>> start Excerpted passage
What options are available if you’re under insured? If you find out you don’t have enough cover to rebuild or repair?
Learn about the 3 key policy sections to know in your insurance policy, and what scope you may have to access extra funds.
What you’re about to learn in this video is going to be super helpful as you understand more about the assessment process and the specific things to be aware of.
In this interview, I speak with David Keane from Solve My Claim.
David Keane has been in the insurance industry for over 24 years now, and he created Solve My Claim to help and assist homeowners navigate their insurance claims and disputes.
In the last three years alone, Solve My Claim has helped homeowners secure more than $35 million in additional insurance claim settlements.
So let’s dive in.
Amelia Lee + David Keane (Solve My Claim)
[Amelia Lee] In terms of …if you know that your insurance policy isn’t enough for the damage.
If you’ve realised, okay, for example, you’ve had total loss with these fires. You built before, perhaps the BAL ratings came through your area, you know, that whatever you’re going to rebuild is going to need to measure up to a whole new standard of construction, and it’s going to cost more than what you had currently insured for.
You talked a little bit before about additional benefits. What’s your scope with this in terms of, seeing that under insured amount?
[David Keane] Yeah, it really depends on the policy and this is, I guess, a preface to my answer is, one thing that I do come across many times is people actually having no idea what they’re insured for. And no idea what their policy says.
And what constantly amazes me is, that we can spend a million dollars on a home and then try and save $50 on the insurance and without even looking at what we’re actually foregoing.
So with that preface, it’s so interesting to see the difference in the benefits that policies offer.
And so generally, most people look at an insurance PDS and their eyes glaze over because it’s 100 pages, and they say, ‘Oh I’m not going to read 100 pages, but you actually don’t really need to.’
A lot of that is stuff that is not critical. And there are critical areas that everybody must read in their policy, even if you’re not going to read the full thing.
Now, one of those is a section that will usually be entitled “Additional Benefits” or something similar. It’ll usually be found just after, there’s a section saying what events are covered what type of loss events are covered, and after that, you’ll see the Additional Benefits. In that section, some policies will cover for example, when a catastrophe has been declared.
>> end Excerpted passage
>> start Data supplied
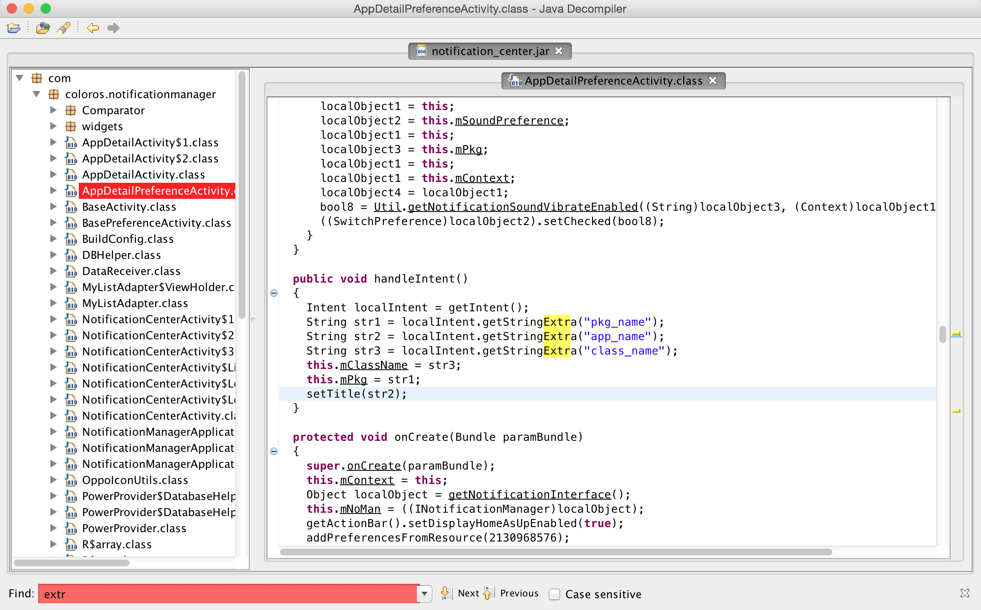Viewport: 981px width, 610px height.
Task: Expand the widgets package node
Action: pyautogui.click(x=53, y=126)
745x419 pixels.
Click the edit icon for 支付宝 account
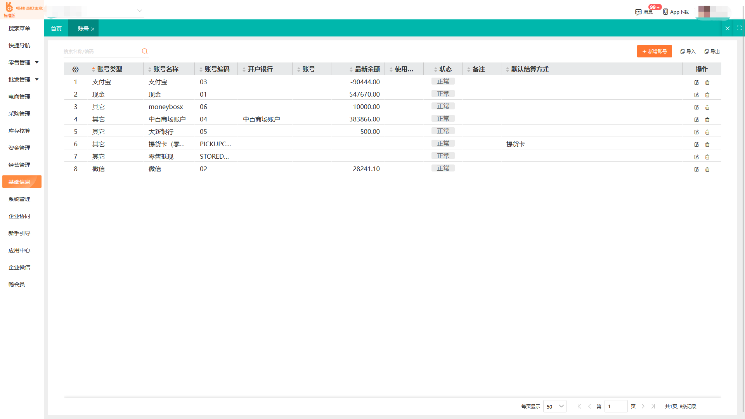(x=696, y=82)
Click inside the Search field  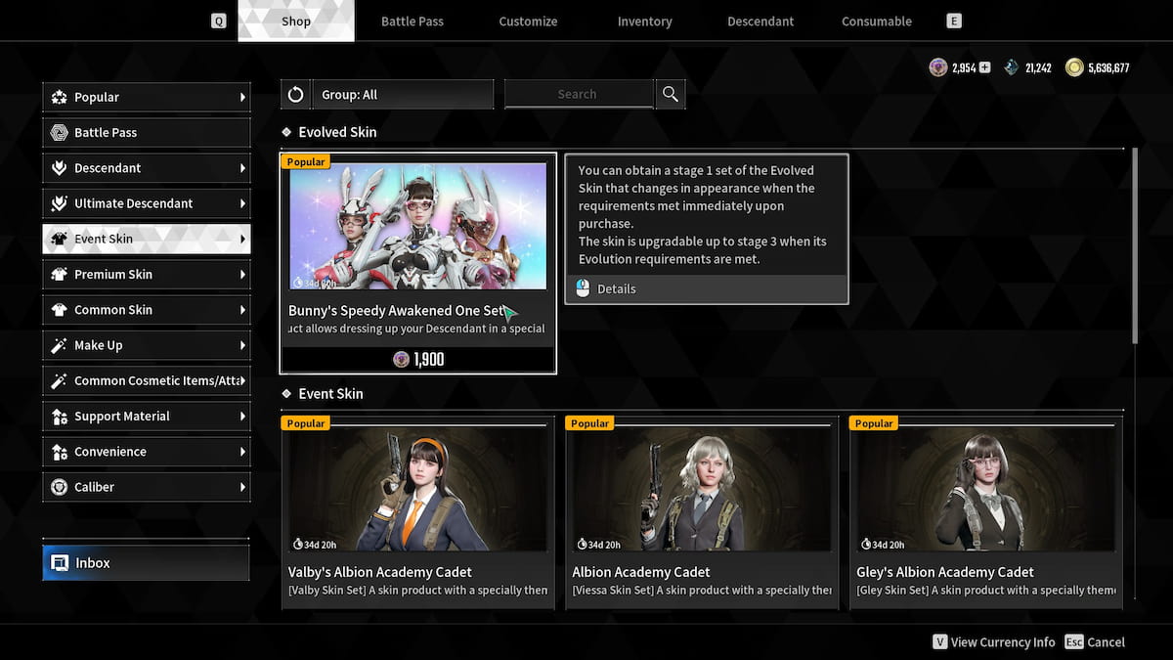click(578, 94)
>> end Data supplied
• Task goal
Write out the stretch of the underinsurance interview from "In the last" through "currently insured for." word for word.

• Result below
In the last three years alone, Solve My Claim has helped homeowners secure more than $35 million in additional insurance claim settlements.
So let’s dive in.
Amelia Lee + David Keane (Solve My Claim)
[Amelia Lee] In terms of …if you know that your insurance policy isn’t enough for the damage.
If you’ve realised, okay, for example, you’ve had total loss with these fires. You built before, perhaps the BAL ratings came through your area, you know, that whatever you’re going to rebuild is going to need to measure up to a whole new standard of construction, and it’s going to cost more than what you had currently insured for.